Microbeads on Marine Animals’ Growth and Development
A research team at the Hong Kong University of Science and Technology (HKUST) has demonstrated that the growth and development of two marine invertebrates – the pollution-tolerant slipper limpets and the commercially-harvested bristle worms (a common fish bait which recycles nutrients in the ecosystem) – are prone to suffer irreversible damage under exposure to high concentration of microbeads.

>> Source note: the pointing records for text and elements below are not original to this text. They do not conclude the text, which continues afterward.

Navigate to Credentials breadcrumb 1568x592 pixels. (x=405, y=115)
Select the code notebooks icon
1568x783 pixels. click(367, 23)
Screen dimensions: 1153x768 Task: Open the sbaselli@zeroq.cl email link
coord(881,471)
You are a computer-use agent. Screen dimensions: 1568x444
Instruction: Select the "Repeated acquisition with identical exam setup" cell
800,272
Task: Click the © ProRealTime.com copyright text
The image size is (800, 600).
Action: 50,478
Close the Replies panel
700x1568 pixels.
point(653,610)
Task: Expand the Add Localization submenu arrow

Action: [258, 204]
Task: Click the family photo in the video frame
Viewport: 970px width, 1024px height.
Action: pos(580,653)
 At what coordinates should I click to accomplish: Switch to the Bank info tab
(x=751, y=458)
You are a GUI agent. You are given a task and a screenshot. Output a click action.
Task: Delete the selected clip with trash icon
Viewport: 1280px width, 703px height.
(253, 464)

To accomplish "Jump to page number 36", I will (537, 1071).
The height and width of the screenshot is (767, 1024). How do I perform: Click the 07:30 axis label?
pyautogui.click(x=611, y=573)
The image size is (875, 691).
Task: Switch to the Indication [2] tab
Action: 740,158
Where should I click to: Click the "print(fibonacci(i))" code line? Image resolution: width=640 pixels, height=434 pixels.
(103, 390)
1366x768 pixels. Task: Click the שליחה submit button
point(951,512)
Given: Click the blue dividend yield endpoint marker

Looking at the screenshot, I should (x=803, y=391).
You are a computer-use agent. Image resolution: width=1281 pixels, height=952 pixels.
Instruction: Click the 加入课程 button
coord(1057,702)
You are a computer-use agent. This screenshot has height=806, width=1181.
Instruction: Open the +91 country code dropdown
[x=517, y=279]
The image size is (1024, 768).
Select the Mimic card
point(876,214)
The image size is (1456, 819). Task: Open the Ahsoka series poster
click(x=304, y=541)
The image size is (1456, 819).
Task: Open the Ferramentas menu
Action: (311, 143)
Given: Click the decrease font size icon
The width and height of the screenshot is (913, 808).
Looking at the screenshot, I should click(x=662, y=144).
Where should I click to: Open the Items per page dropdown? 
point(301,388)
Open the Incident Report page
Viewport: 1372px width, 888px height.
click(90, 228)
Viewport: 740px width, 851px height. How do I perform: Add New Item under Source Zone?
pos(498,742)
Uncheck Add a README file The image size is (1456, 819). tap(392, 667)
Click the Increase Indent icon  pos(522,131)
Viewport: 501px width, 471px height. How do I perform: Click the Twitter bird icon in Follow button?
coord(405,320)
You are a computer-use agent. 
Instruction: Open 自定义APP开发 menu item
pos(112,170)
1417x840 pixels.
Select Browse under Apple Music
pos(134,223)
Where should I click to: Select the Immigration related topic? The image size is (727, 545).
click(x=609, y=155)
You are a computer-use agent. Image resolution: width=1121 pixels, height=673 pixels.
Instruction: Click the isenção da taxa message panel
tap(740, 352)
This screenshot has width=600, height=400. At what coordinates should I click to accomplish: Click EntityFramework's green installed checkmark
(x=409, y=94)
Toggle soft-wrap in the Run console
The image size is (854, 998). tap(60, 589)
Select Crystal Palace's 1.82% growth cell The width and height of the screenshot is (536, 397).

The findings – discovered by a team of undergraduate and postgraduate students led by Prof Karen Chan, Assistant Professor from the Division of Life Science at HKUST – have shown for the first time that the detrimental effects of microplastics – tiny plastic pellets found in many health, beauty and household products, are not confined to only upscale, commonly consumed marine invertebrates like abalones and oysters, but also take a toll on tough invasive and nuisance species like the slipper limpets. If these common slipper limpets were exposed to a high concentration of microbeads during their larval stage, they would not resume their original growth rates even after the removal of microbeads from their surroundings.
“Our research has shown that a high concentration of microplastics has a long-lasting and irremediable negative impact on the slipper limpets. However, these snails are unfazed by microplastics at an environmental concentration similar to that in Hong Kong waters. If they are more resilient than other native species, the invasive snails could further threaten the local species’ survival and ecological balance,” said Prof Chan. “Despite all the adverse impacts these minute plastic pollutants have on the marine ecosystems, they are still being used in many personal care products around the world – including here in Hong Kong.”
Some governments – such as that in Canada and the UK, have banned the use of microplastics, but it is still legal in many developed countries including Germany and Japan. In Hong Kong, up to 9.4 billion microbeads are being released to our coastal waters every day. Worldwide, an estimated 15 to 51 trillion microplastic particles have accumulated in the ocean as of 2016.
“To help save our ocean, we should start with ourselves today. Avoid products with microplastics, think twice before consuming single-use plastics such as straws, bottled drinks as they do degrade into small pieces, and spread the word – do something before it is too late,” Prof Chan pleaded.
The team’s other findings on bristle worms have shown that the regeneration rate of their tail is much reduced under exposure to a high concentration of microbeads, and such regenerative ability is crucial for their survival. Smaller beads (8-12 micrometers in diameter) were also found to be more detrimental than larger ones.
The team’s findings were recently published in the scientific journals Environmental Pollution and Marine Pollution Bulletin.